Identifiable Energy-based Representations: An Application to Estimating Heterogeneous Causal Effects
This work addresses the curse of dimensionality in causal effect estimation for researchers and practitioners, offering an incremental improvement with a preprocessing step for existing learners.
The paper tackles the problem of estimating heterogeneous causal effects (CATEs) by proposing an energy-based model that learns low-dimensional representations to reduce sample complexity, achieving better performance than using raw variables or other dimensionality reduction methods in experiments.

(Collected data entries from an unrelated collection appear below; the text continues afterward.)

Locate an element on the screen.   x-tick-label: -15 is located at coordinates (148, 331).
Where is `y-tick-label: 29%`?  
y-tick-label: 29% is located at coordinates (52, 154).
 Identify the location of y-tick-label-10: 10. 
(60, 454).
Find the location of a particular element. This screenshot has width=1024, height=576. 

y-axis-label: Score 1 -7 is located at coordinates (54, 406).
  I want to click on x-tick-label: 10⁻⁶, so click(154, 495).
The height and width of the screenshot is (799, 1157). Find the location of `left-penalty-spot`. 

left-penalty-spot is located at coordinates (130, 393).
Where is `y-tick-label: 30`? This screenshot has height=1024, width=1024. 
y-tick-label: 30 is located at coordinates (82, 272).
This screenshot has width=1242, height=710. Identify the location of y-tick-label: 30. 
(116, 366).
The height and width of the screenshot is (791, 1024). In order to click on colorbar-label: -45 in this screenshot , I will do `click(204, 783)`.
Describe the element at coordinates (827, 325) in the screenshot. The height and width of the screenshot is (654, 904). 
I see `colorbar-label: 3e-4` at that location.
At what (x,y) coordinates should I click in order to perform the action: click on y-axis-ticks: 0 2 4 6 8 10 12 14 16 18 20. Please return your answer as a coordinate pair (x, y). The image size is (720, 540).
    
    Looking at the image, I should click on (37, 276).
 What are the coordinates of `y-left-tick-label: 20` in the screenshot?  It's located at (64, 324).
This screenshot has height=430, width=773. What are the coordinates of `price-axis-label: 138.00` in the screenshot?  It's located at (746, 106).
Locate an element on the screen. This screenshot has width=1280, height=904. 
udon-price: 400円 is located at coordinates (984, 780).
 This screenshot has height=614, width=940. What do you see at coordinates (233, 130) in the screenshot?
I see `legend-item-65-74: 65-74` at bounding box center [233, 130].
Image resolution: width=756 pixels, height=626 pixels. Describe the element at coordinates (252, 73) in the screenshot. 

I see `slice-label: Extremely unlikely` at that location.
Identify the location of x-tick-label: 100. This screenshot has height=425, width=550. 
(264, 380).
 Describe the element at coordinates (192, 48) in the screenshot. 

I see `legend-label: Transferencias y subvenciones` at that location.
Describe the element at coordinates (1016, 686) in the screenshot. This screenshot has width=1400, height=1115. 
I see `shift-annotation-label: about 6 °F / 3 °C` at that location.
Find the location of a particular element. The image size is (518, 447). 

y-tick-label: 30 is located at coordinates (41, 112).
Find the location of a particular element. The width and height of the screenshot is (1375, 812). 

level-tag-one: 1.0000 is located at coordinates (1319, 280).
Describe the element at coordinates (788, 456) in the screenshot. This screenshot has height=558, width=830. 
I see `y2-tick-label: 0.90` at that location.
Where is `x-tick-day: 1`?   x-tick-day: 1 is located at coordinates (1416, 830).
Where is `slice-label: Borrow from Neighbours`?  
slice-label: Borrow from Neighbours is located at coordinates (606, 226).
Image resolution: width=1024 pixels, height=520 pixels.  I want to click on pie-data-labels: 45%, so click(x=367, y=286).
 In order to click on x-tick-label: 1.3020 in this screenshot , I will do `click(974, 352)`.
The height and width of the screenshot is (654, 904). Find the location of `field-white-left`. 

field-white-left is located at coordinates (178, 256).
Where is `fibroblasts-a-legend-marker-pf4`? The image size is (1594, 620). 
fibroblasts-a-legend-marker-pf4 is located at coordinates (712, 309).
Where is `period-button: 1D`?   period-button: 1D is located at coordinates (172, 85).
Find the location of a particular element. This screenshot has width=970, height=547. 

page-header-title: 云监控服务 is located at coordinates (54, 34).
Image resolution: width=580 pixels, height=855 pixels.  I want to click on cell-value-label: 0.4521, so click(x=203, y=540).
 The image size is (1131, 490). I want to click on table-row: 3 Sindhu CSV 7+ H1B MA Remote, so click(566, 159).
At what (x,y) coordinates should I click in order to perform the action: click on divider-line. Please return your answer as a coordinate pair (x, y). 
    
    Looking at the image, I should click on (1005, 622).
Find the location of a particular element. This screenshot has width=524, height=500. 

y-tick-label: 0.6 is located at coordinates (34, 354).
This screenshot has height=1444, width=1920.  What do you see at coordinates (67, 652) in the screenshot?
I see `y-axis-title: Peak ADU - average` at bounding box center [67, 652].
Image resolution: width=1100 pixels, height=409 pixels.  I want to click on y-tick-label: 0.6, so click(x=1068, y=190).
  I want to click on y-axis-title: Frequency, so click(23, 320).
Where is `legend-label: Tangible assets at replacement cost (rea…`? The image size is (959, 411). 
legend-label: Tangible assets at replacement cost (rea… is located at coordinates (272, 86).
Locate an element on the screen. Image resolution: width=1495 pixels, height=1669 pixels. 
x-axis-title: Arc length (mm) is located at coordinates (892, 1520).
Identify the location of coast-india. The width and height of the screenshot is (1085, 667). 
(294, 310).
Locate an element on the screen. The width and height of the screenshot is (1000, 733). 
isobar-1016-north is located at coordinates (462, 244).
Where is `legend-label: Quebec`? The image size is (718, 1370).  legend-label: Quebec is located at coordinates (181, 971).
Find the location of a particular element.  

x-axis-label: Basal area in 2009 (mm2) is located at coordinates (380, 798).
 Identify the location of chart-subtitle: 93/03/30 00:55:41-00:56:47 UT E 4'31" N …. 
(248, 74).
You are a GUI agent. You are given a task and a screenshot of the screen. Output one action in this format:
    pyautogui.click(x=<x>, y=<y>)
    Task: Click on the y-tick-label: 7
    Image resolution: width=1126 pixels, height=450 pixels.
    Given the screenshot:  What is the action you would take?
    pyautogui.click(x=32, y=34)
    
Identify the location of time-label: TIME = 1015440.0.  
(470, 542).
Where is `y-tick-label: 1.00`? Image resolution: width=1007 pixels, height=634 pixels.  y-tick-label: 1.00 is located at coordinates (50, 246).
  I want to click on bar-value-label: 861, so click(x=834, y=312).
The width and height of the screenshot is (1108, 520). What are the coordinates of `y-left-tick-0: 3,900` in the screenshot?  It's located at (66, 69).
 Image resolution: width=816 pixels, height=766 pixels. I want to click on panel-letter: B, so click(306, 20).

Conditional average treatment effects (CATEs) allow us to understand the effect heterogeneity across a large population of individuals. However, typical CATE learners assume all confounding variables are measured in order for the CATE to be identifiable. This requirement can be satisfied by collecting many variables, at the expense of increased sample complexity for estimating CATEs. To combat this, we propose an energy-based model (EBM) that learns a low-dimensional representation of the variables by employing a noise contrastive loss function. With our EBM we introduce a preprocessing step that alleviates the dimensionality curse for any existing learner developed for estimating CATEs. We prove that our EBM keeps the representations partially identifiable up to some universal constant, as well as having universal approximation capability. These properties enable the representations to converge and keep the CATE estimates consistent. Experiments demonstrate the convergence of the representations, as well as show that estimating CATEs on our representations performs better than on the variables or the representations obtained through other dimensionality reduction methods.